Argentine: La vidéo d'une étudiante se déshabillant en plein cours fait scandale

WEB Annalisa Santi est devenue une star de la Toile locale en quelques jours...

Corentin Chauvel
— 
Capture d'écran d'une vidéo YouTube montrant Annalisa Santi se déshabillant en salle de classe, à Buenos Aires (Argentine).
Capture d'écran d'une vidéo YouTube montrant Annalisa Santi se déshabillant en salle de classe, à Buenos Aires (Argentine). — 20minutes.fr

La nation du pape François est en émoi. La poitrine d’Annalisa Santi, une étudiante de 21 ans de l’Université catholique argentine de Buenos Aires, a déjà fait le tour du Web local grâce à une vidéo tournée en plein cours et diffusée la semaine dernière sur YouTube, ont rapporté plusieurs médias argentins.

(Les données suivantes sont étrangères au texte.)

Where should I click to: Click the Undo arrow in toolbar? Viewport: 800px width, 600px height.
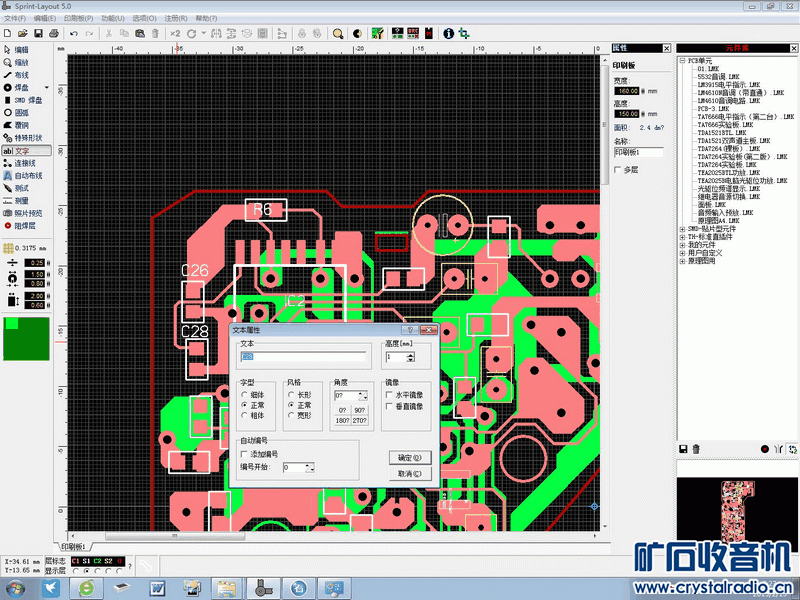pyautogui.click(x=74, y=33)
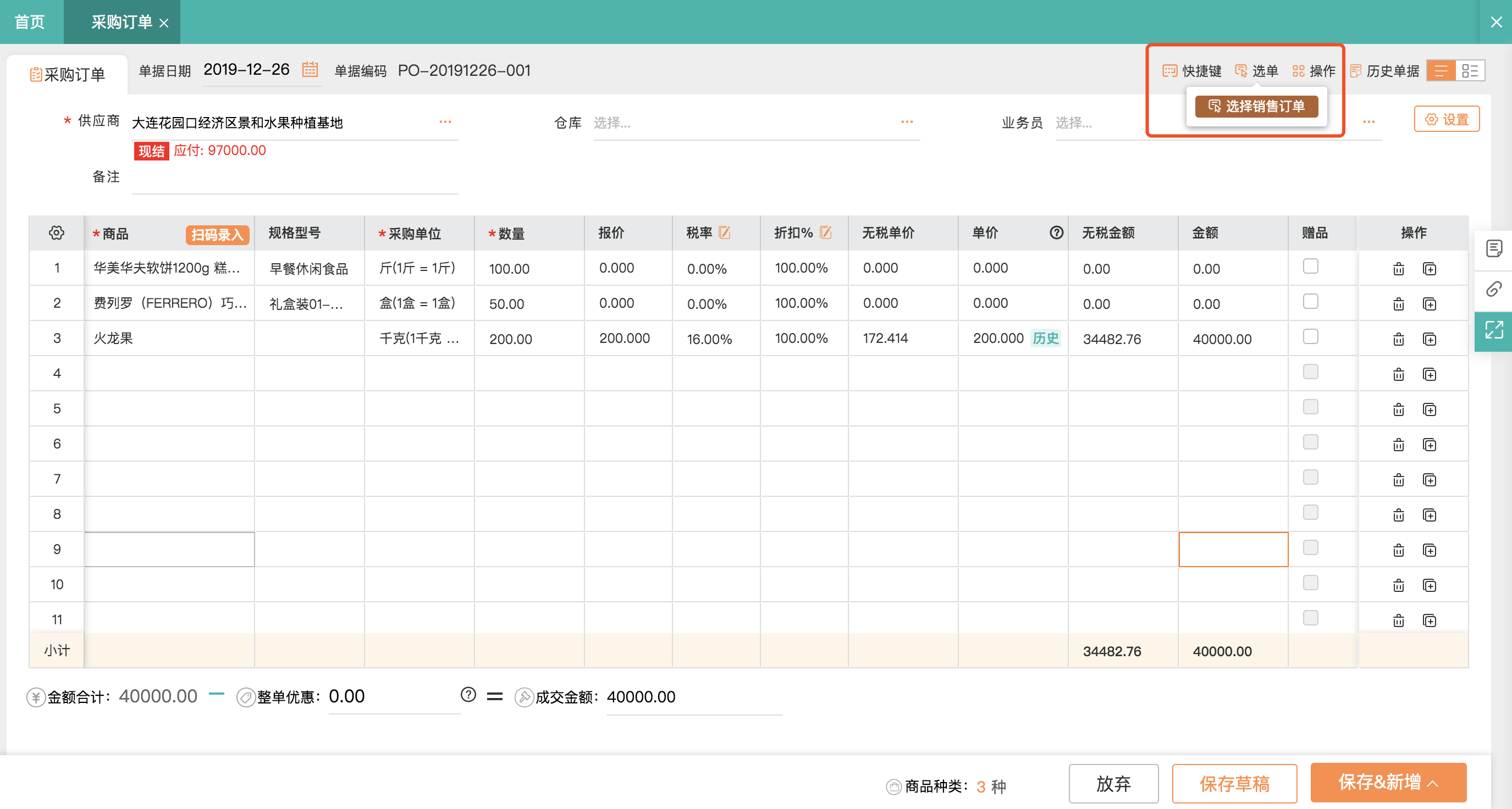
Task: Toggle the 赠品 checkbox for row 2
Action: (x=1310, y=302)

Mais la jeune femme n’en est pas vraiment fière. «Je ne veux pas parler de cela. C’est quelque chose qui m’a échappé», a-t-elle déclaré dans une autre vidéo diffusée sur les réseaux sociaux afin d’apaiser l’émotion qu’a provoquée son ébauche de strip-tease. Expliquant qu’elle n’a pas voulu manquer de respect à son établissement et à ses camarades, Annalisa Santi a cependant pris soin de s’adresser à «ceux qui (la) jugent et (la) critiquent»: «Que celui qui est sans péché me jette la première pierre.»

 

Provocatrice, mais «très catholique»

L’étudiante en droit a indiqué au Diario Registrado que la vidéo était au départ destinée à un usage personnel, mais que son ami l’avait finalement mise sur YouTube sans la prévenir. Cependant, la jeune femme n’en est pas à son premier coup d’essai. Une première vidéo aurait été tournée dans la même université, dans laquelle elle mimerait une fellation en utilisant une sucette. Un rapide coup d’œil sur YouTube permet de constater qu’elle a également plusieurs autres vidéos à son actif prouvant qu’elle aime à se montrer en tenue sexy voire dénudée.

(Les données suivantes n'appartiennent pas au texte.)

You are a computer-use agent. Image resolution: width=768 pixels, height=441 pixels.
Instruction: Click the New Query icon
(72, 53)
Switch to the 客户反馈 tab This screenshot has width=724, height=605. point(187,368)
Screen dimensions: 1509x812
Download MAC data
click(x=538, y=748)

Annalisa Santi, qui a vécu une grande partie de sa jeunesse en Italie, a souligné auprès du Diario Registrado qu’elle ne souhaitait pas spécialement profiter de cette soudaine notoriété. Se disant «très catholique», la jeune femme assume sa dualité -«Je peux te “chauffer” jusqu’à mourir, mais je suis aussi celle qui va à l’église»-, mais ne veut pas devenir «la fille de la vidéo». Célibataire, l’étudiante désire simplement «être Annalisa», rencontrer un homme sérieux -un rugbyman, si possible, dit-elle-, et avoir trois ou quatre enfants.